**Directions for this task:** The answer must be a single number: how many lines in the records below contain the word "with".

**The data:**
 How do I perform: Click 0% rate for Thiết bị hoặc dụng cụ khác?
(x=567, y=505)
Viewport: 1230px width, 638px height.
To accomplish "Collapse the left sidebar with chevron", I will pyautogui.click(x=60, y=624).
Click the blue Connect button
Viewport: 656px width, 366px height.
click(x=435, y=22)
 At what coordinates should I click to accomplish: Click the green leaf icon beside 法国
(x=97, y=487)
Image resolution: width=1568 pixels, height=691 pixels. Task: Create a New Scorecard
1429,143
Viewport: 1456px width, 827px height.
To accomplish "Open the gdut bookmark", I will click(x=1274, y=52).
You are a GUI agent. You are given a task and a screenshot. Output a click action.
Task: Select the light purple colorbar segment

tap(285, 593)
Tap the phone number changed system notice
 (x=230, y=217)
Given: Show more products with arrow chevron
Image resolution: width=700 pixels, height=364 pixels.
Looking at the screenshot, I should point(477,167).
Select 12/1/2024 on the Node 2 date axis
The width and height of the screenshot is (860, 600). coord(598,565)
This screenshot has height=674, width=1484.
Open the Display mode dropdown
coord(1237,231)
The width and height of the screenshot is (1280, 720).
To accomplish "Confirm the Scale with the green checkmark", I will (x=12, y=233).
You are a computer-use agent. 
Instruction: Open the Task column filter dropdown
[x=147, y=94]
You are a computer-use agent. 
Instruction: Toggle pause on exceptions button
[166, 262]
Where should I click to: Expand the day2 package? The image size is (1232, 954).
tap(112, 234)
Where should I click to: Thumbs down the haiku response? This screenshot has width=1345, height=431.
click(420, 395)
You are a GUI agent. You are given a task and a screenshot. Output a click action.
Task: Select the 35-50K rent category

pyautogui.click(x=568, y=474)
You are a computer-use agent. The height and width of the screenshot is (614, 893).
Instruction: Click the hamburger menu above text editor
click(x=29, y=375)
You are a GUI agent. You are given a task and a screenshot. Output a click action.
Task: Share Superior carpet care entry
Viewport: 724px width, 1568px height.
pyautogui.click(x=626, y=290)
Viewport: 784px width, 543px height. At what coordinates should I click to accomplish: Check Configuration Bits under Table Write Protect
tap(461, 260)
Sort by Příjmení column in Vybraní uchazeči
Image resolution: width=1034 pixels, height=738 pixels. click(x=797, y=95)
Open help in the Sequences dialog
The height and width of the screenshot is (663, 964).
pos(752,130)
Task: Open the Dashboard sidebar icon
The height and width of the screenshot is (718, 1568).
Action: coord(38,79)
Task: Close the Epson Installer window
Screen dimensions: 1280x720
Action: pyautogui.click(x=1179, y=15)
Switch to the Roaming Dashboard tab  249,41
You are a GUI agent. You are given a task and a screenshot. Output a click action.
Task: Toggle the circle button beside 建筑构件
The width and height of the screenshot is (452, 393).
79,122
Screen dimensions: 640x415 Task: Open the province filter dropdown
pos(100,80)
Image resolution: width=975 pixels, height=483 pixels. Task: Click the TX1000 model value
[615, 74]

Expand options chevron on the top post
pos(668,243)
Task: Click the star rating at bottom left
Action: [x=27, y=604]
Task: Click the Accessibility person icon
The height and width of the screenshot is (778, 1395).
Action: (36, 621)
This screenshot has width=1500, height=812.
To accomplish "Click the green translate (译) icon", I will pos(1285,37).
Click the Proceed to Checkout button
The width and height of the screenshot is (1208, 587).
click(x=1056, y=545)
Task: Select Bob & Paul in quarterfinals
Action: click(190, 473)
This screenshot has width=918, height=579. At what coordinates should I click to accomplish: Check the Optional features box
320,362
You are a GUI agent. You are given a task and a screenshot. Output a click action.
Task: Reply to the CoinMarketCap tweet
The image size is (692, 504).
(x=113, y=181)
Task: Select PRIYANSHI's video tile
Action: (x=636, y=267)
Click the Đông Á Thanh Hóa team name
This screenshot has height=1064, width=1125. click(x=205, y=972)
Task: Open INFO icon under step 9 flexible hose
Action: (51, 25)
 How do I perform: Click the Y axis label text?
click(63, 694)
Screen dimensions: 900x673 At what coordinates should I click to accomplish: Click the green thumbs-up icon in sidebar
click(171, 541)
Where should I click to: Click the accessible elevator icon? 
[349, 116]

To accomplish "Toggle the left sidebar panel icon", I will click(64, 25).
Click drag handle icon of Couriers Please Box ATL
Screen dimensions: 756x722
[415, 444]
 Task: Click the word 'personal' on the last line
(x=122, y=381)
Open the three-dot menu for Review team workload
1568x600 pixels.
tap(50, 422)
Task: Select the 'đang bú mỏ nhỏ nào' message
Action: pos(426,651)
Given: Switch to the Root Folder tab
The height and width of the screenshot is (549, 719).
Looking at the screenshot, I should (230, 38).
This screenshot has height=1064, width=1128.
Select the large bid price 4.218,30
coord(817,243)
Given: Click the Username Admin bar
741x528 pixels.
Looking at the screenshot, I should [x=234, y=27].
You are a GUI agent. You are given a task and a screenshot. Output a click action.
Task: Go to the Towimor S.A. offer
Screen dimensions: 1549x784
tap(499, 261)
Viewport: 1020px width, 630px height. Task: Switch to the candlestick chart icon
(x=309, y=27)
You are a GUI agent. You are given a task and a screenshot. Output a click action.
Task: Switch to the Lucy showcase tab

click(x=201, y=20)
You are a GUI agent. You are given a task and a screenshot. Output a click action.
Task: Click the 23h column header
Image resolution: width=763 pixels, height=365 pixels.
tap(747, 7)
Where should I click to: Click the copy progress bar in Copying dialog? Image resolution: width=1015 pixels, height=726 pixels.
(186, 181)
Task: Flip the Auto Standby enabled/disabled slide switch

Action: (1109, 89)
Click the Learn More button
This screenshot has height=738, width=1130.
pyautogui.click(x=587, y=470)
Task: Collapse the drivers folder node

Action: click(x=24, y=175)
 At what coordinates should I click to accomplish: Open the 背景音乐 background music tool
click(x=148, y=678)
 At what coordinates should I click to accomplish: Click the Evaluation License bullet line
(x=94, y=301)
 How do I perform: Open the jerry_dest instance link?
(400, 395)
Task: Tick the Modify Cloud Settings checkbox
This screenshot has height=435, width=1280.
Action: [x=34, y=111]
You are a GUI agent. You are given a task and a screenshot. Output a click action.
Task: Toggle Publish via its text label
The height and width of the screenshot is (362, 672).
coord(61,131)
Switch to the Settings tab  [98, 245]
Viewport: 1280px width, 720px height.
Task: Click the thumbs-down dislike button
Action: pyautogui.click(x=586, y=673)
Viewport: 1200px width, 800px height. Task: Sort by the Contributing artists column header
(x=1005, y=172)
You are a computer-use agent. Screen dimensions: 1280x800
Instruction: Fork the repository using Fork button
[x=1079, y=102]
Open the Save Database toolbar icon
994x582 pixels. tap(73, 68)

**Written solution:** 3